→ DATA TO USE
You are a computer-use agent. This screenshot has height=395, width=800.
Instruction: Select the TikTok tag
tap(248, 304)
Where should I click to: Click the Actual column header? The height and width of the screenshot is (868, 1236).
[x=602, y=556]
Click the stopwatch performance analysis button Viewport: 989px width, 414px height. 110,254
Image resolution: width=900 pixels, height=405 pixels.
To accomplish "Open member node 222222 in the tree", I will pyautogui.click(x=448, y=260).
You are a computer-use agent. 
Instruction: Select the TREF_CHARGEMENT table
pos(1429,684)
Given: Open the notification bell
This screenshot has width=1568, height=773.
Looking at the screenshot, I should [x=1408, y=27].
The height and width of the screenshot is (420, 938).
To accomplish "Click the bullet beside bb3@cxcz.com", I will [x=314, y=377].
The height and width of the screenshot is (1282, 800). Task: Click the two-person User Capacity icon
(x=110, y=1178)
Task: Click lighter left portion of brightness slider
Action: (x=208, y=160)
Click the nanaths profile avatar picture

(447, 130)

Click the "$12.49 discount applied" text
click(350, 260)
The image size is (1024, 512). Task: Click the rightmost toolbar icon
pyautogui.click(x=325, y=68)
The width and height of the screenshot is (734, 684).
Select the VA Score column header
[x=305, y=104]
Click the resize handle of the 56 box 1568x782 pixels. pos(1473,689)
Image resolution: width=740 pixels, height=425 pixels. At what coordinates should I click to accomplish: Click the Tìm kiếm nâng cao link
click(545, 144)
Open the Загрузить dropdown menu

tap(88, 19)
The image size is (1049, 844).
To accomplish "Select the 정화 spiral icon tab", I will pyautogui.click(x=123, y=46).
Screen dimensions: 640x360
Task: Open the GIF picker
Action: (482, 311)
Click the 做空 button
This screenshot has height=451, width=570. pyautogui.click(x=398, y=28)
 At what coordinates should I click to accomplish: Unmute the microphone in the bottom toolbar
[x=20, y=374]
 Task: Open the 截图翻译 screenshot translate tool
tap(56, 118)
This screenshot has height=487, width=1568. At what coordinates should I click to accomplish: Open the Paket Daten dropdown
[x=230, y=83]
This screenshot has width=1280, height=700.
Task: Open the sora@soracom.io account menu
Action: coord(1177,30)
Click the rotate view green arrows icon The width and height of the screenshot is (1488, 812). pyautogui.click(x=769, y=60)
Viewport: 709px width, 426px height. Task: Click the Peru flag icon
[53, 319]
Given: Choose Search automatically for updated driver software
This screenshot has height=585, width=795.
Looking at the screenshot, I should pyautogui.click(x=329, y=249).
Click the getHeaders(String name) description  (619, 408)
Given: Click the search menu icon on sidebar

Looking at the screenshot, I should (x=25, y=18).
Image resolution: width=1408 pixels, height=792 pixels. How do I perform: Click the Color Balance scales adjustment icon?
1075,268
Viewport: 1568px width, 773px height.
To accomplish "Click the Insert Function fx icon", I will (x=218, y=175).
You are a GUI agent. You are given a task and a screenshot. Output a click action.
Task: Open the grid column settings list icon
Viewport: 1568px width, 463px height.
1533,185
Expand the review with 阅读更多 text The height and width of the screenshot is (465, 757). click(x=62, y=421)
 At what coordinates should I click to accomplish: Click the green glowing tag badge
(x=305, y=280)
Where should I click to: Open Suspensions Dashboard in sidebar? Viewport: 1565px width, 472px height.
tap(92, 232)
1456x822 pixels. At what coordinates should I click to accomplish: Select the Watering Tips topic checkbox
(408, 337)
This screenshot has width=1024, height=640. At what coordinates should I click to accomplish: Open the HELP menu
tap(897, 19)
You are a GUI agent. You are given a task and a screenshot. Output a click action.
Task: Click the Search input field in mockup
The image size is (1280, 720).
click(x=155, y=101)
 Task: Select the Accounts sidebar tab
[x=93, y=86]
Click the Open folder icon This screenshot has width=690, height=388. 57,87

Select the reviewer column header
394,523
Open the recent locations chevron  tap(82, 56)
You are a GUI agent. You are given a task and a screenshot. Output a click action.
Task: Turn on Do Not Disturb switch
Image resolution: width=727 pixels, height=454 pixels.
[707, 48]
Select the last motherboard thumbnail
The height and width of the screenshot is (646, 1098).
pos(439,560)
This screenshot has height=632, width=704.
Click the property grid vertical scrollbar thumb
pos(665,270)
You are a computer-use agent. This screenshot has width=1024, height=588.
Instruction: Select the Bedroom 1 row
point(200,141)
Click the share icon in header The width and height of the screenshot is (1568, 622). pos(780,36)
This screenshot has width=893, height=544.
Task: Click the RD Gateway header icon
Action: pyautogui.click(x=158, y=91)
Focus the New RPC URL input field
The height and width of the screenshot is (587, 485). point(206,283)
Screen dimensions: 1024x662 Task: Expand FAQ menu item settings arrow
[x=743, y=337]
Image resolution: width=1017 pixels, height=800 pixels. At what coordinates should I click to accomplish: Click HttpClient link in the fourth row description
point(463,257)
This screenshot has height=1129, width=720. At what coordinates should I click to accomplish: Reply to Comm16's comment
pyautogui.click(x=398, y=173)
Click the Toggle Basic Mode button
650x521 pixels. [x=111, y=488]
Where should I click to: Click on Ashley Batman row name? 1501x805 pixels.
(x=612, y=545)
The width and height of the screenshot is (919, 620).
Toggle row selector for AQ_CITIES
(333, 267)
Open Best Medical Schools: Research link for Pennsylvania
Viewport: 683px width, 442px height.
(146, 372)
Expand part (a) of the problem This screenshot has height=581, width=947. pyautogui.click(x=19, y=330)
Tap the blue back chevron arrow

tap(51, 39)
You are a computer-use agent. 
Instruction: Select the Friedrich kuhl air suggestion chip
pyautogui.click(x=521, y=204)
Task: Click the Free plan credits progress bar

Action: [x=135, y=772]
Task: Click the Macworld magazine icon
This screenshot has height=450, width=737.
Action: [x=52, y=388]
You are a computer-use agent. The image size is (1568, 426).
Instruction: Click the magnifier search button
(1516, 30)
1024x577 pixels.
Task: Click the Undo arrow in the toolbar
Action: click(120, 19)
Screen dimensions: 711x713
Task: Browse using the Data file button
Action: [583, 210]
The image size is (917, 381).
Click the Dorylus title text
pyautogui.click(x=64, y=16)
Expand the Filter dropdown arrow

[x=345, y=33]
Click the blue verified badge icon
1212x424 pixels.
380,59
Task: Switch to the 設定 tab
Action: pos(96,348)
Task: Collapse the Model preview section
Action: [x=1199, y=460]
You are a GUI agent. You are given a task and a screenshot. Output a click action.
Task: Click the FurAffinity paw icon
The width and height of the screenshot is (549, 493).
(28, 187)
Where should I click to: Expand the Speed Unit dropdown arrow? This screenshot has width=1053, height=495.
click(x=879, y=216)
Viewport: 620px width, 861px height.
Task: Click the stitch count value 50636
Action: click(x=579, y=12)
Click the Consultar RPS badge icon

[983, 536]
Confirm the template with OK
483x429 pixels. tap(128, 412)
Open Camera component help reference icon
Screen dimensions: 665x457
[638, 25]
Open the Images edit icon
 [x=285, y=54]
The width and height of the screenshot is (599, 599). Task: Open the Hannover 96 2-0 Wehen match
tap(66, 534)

→ WHAT YOU NEED TO DO
Each line from the top of the material above through the line containing "Click the resize" must be output exactly, and no other line.

→ TASK RESPONSE
You are a computer-use agent. This screenshot has height=395, width=800.
Instruction: Select the TikTok tag
tap(248, 304)
Where should I click to: Click the Actual column header? The height and width of the screenshot is (868, 1236).
[x=602, y=556]
Click the stopwatch performance analysis button Viewport: 989px width, 414px height. 110,254
Image resolution: width=900 pixels, height=405 pixels.
To accomplish "Open member node 222222 in the tree", I will pyautogui.click(x=448, y=260).
You are a computer-use agent. 
Instruction: Select the TREF_CHARGEMENT table
pos(1429,684)
Given: Open the notification bell
This screenshot has width=1568, height=773.
Looking at the screenshot, I should [x=1408, y=27].
The height and width of the screenshot is (420, 938).
To accomplish "Click the bullet beside bb3@cxcz.com", I will [x=314, y=377].
The height and width of the screenshot is (1282, 800). Task: Click the two-person User Capacity icon
(x=110, y=1178)
Task: Click lighter left portion of brightness slider
Action: (x=208, y=160)
Click the nanaths profile avatar picture

(447, 130)

Click the "$12.49 discount applied" text
click(350, 260)
The image size is (1024, 512). Task: Click the rightmost toolbar icon
pyautogui.click(x=325, y=68)
The width and height of the screenshot is (734, 684).
Select the VA Score column header
[x=305, y=104]
Click the resize handle of the 56 box 1568x782 pixels. pos(1473,689)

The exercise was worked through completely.